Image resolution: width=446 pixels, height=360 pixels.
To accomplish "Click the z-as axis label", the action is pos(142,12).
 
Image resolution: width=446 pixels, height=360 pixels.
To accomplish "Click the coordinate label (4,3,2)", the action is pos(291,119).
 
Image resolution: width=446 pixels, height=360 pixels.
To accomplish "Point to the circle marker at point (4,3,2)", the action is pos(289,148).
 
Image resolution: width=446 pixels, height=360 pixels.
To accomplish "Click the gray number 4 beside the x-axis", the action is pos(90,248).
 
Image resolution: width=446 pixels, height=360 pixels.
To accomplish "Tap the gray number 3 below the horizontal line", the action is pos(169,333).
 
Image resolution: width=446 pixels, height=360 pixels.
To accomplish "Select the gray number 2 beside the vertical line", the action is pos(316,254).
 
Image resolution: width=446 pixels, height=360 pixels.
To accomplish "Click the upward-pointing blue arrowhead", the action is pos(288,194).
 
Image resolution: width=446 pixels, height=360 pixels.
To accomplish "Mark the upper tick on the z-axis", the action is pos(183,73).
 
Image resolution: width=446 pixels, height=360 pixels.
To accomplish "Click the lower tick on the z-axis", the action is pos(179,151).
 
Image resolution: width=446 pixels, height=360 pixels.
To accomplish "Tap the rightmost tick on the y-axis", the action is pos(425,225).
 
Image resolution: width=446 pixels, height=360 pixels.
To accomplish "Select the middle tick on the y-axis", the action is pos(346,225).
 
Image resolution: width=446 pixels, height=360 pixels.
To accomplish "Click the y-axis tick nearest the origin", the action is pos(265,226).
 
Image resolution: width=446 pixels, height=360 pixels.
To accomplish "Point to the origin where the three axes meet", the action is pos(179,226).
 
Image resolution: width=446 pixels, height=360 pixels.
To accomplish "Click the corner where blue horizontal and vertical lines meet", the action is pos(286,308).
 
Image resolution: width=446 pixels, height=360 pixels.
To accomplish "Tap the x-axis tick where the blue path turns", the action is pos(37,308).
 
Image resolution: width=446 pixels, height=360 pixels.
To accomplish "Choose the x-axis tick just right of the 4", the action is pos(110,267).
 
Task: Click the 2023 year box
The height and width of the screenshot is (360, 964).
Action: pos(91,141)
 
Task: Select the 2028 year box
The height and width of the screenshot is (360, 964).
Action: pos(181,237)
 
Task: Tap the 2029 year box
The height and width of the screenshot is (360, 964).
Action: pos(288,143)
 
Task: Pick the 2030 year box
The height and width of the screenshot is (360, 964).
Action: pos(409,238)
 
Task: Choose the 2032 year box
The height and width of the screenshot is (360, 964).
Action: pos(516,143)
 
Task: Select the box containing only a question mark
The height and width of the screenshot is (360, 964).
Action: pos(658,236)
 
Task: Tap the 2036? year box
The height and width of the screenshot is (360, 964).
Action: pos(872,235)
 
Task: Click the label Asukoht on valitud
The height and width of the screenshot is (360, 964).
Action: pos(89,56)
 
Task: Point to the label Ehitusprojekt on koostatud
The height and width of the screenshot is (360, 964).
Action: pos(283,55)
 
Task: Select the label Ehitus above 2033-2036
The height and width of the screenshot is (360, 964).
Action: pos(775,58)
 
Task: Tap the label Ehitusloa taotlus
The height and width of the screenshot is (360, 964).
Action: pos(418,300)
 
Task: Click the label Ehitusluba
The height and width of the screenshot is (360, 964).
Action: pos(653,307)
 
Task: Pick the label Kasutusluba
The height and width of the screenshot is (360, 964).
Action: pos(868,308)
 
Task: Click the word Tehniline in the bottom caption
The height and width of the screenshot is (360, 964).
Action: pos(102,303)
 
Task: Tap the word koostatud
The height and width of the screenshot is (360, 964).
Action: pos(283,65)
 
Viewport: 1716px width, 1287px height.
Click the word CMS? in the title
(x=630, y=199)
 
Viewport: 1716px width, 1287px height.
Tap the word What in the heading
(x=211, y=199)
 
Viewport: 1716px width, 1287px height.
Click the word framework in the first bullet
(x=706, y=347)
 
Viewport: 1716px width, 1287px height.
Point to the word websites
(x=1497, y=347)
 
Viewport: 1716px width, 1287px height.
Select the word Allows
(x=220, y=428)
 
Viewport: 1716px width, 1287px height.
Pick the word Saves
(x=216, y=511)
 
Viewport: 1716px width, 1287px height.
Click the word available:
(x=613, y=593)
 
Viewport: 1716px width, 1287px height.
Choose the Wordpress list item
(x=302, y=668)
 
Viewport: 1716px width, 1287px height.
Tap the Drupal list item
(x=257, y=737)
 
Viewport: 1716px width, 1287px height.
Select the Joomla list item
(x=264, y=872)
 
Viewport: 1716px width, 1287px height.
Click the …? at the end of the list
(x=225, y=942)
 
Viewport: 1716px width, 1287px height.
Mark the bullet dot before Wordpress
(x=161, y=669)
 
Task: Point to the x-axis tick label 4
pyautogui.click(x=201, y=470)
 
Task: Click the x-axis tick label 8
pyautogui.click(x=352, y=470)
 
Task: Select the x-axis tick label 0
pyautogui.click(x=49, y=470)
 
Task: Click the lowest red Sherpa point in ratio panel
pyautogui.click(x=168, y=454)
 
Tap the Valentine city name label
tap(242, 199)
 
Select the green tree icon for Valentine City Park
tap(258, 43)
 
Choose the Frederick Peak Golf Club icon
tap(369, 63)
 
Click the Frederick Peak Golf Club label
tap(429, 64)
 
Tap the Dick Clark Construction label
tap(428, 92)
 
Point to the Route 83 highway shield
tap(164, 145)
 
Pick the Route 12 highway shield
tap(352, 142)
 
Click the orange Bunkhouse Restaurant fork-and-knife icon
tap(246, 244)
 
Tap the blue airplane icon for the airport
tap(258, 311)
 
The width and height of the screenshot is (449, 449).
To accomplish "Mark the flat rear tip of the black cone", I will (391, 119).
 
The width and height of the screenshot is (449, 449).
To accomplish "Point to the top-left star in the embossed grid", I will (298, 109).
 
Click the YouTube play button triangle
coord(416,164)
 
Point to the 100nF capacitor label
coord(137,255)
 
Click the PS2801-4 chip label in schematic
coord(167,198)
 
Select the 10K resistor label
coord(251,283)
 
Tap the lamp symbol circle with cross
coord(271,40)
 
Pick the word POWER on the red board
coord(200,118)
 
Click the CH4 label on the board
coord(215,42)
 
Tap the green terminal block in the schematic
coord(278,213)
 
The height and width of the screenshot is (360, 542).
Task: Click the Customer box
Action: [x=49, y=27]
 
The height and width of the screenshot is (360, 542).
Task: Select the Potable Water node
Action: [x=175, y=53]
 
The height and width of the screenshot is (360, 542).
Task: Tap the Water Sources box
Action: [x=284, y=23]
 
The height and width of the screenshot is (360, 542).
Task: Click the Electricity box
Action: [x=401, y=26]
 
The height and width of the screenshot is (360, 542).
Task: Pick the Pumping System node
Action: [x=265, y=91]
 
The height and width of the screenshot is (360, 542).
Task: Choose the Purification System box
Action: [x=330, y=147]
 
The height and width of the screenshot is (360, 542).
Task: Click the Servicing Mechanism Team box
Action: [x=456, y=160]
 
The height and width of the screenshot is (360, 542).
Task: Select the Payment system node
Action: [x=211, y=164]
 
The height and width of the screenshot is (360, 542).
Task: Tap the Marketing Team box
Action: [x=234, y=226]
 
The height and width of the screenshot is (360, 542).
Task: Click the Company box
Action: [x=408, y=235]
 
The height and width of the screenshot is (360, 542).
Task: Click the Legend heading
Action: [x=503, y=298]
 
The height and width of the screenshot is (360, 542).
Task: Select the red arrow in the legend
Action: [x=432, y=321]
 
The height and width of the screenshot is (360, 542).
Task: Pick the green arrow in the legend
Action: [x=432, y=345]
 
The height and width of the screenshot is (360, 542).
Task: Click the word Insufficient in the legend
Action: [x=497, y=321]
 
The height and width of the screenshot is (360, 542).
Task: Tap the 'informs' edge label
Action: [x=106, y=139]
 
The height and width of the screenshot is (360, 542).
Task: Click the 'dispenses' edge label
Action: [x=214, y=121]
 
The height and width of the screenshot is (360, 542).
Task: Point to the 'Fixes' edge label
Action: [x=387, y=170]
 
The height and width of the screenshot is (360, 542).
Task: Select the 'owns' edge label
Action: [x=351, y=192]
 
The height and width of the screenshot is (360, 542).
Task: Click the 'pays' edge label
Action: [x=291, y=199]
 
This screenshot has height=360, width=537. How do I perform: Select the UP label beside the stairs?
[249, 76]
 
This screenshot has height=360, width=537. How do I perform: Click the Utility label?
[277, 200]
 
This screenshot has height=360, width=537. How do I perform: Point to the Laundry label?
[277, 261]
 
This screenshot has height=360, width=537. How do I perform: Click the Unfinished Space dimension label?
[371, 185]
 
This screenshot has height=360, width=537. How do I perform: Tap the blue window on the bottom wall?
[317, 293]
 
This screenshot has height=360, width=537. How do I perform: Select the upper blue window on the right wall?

************

### Set problem
Put the records from the line with "Task: Click the x-axis tick label 8" up to and including the line with "tap(429, 64)" into a JSON list of strings, one string per line, leaving out blank lines.

### Complete response
[
  "Task: Click the x-axis tick label 8",
  "pyautogui.click(x=352, y=470)",
  "Task: Select the x-axis tick label 0",
  "pyautogui.click(x=49, y=470)",
  "Task: Click the lowest red Sherpa point in ratio panel",
  "pyautogui.click(x=168, y=454)",
  "Tap the Valentine city name label",
  "tap(242, 199)",
  "Select the green tree icon for Valentine City Park",
  "tap(258, 43)",
  "Choose the Frederick Peak Golf Club icon",
  "tap(369, 63)",
  "Click the Frederick Peak Golf Club label",
  "tap(429, 64)"
]